Stored data entries:
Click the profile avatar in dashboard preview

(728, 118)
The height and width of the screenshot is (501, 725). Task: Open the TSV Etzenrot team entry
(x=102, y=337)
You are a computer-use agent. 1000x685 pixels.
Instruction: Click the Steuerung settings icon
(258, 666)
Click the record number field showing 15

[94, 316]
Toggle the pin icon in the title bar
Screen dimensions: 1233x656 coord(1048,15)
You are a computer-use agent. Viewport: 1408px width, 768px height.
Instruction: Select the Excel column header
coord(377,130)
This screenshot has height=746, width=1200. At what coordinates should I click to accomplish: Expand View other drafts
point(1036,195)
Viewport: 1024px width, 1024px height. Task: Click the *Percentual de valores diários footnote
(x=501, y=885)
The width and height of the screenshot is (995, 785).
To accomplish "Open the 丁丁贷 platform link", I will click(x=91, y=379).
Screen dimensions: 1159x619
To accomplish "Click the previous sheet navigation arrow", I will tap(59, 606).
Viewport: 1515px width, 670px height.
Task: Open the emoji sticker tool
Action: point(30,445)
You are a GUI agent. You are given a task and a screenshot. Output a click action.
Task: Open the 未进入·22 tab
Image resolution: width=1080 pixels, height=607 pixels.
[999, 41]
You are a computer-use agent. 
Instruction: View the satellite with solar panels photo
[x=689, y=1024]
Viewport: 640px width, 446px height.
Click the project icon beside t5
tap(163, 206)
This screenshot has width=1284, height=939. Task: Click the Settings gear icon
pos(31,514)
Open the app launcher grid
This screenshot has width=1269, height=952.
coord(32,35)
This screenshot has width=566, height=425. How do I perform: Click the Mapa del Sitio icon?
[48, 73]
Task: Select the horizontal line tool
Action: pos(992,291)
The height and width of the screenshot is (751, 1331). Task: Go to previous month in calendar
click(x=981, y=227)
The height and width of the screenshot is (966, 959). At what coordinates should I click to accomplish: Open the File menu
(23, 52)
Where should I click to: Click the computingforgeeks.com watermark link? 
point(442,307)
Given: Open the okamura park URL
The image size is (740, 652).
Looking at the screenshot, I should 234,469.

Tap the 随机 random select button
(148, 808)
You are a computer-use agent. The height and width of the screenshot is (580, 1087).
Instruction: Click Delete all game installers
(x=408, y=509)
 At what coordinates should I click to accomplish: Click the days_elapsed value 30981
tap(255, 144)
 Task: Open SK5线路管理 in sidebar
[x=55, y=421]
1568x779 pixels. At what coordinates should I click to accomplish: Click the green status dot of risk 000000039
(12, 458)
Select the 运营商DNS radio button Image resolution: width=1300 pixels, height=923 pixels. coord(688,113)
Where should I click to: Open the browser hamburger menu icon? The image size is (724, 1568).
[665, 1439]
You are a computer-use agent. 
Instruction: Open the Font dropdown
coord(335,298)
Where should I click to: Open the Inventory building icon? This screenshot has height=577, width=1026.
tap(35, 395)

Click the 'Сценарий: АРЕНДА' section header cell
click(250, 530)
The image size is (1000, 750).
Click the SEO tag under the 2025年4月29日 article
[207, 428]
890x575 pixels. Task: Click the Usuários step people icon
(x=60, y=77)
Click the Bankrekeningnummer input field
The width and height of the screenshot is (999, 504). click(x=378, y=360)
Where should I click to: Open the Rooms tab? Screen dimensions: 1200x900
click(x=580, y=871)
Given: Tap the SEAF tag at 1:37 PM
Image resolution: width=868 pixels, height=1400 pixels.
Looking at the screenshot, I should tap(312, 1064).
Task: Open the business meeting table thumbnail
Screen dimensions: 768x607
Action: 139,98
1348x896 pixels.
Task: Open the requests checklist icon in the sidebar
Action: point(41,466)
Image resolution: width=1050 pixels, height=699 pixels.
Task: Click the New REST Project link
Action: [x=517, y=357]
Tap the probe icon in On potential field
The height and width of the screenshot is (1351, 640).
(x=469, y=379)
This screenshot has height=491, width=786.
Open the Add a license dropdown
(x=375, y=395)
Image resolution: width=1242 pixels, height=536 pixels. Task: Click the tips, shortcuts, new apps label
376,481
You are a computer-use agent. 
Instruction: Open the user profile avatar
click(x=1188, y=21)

Work request » Find "agent" in the data above. Report each line where it appears.

Solution »
You are a computer-use agent. 1000x685 pixels.
You are a computer-use agent. Viewport: 1408px width, 768px height.
You are a GUI agent. You are given a task and a screenshot. Output a click action.
You are a computer-use agent. 
You are a computer-use agent. The height and width of the screenshot is (580, 1087).
You are a computer-use agent. 
You are a computer-use agent. 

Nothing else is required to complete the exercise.